__Data extracts__
++++++

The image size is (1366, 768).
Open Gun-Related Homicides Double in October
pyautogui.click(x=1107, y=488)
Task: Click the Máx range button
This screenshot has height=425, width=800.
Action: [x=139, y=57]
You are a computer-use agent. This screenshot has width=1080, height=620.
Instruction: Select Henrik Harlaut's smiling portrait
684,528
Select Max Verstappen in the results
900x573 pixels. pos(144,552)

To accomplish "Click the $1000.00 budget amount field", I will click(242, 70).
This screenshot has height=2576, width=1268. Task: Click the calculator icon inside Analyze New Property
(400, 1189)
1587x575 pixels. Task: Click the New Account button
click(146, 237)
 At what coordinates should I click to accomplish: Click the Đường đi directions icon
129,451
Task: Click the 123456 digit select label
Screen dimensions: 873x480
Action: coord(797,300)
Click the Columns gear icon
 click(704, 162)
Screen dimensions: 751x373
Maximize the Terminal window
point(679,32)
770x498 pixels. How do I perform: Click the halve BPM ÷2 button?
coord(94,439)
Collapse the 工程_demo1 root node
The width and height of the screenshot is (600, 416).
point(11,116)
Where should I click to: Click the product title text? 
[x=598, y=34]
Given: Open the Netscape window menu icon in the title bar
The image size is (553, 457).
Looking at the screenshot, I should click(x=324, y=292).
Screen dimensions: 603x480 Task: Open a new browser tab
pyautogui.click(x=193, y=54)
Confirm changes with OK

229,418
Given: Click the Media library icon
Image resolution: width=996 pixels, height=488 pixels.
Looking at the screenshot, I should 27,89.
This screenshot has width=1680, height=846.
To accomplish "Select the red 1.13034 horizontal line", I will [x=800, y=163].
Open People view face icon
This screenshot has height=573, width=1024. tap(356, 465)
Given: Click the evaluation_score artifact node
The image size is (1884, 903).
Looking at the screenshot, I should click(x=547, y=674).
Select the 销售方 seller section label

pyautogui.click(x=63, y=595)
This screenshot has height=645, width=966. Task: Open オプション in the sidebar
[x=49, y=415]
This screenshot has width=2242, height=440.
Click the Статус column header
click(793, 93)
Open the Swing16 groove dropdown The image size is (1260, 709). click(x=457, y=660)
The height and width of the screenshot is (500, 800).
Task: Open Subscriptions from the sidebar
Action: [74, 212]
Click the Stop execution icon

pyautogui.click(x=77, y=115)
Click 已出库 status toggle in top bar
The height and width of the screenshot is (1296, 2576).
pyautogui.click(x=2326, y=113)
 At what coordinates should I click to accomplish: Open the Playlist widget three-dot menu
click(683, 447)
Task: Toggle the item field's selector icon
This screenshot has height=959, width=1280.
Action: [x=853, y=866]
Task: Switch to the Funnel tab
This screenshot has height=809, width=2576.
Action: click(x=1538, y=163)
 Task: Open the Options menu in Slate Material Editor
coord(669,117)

++++++

Reproduce the preceding records exactly and completely.

The image size is (1366, 768).
Open Gun-Related Homicides Double in October
pyautogui.click(x=1107, y=488)
Task: Click the Máx range button
This screenshot has height=425, width=800.
Action: [x=139, y=57]
You are a computer-use agent. This screenshot has width=1080, height=620.
Instruction: Select Henrik Harlaut's smiling portrait
684,528
Select Max Verstappen in the results
900x573 pixels. pos(144,552)

To accomplish "Click the $1000.00 budget amount field", I will click(242, 70).
This screenshot has height=2576, width=1268. Task: Click the calculator icon inside Analyze New Property
(400, 1189)
1587x575 pixels. Task: Click the New Account button
click(146, 237)
 At what coordinates should I click to accomplish: Click the Đường đi directions icon
129,451
Task: Click the 123456 digit select label
Screen dimensions: 873x480
Action: coord(797,300)
Click the Columns gear icon
 click(704, 162)
Screen dimensions: 751x373
Maximize the Terminal window
point(679,32)
770x498 pixels. How do I perform: Click the halve BPM ÷2 button?
coord(94,439)
Collapse the 工程_demo1 root node
The width and height of the screenshot is (600, 416).
point(11,116)
Where should I click to: Click the product title text? 
[x=598, y=34]
Given: Open the Netscape window menu icon in the title bar
The image size is (553, 457).
Looking at the screenshot, I should click(x=324, y=292).
Screen dimensions: 603x480 Task: Open a new browser tab
pyautogui.click(x=193, y=54)
Confirm changes with OK

229,418
Given: Click the Media library icon
Image resolution: width=996 pixels, height=488 pixels.
Looking at the screenshot, I should 27,89.
This screenshot has width=1680, height=846.
To accomplish "Select the red 1.13034 horizontal line", I will [x=800, y=163].
Open People view face icon
This screenshot has height=573, width=1024. tap(356, 465)
Given: Click the evaluation_score artifact node
The image size is (1884, 903).
Looking at the screenshot, I should click(x=547, y=674).
Select the 销售方 seller section label

pyautogui.click(x=63, y=595)
This screenshot has height=645, width=966. Task: Open オプション in the sidebar
[x=49, y=415]
This screenshot has width=2242, height=440.
Click the Статус column header
click(793, 93)
Open the Swing16 groove dropdown The image size is (1260, 709). click(x=457, y=660)
The height and width of the screenshot is (500, 800).
Task: Open Subscriptions from the sidebar
Action: [74, 212]
Click the Stop execution icon

pyautogui.click(x=77, y=115)
Click 已出库 status toggle in top bar
The height and width of the screenshot is (1296, 2576).
pyautogui.click(x=2326, y=113)
 At what coordinates should I click to accomplish: Open the Playlist widget three-dot menu
click(683, 447)
Task: Toggle the item field's selector icon
This screenshot has height=959, width=1280.
Action: [x=853, y=866]
Task: Switch to the Funnel tab
This screenshot has height=809, width=2576.
Action: click(x=1538, y=163)
 Task: Open the Options menu in Slate Material Editor
coord(669,117)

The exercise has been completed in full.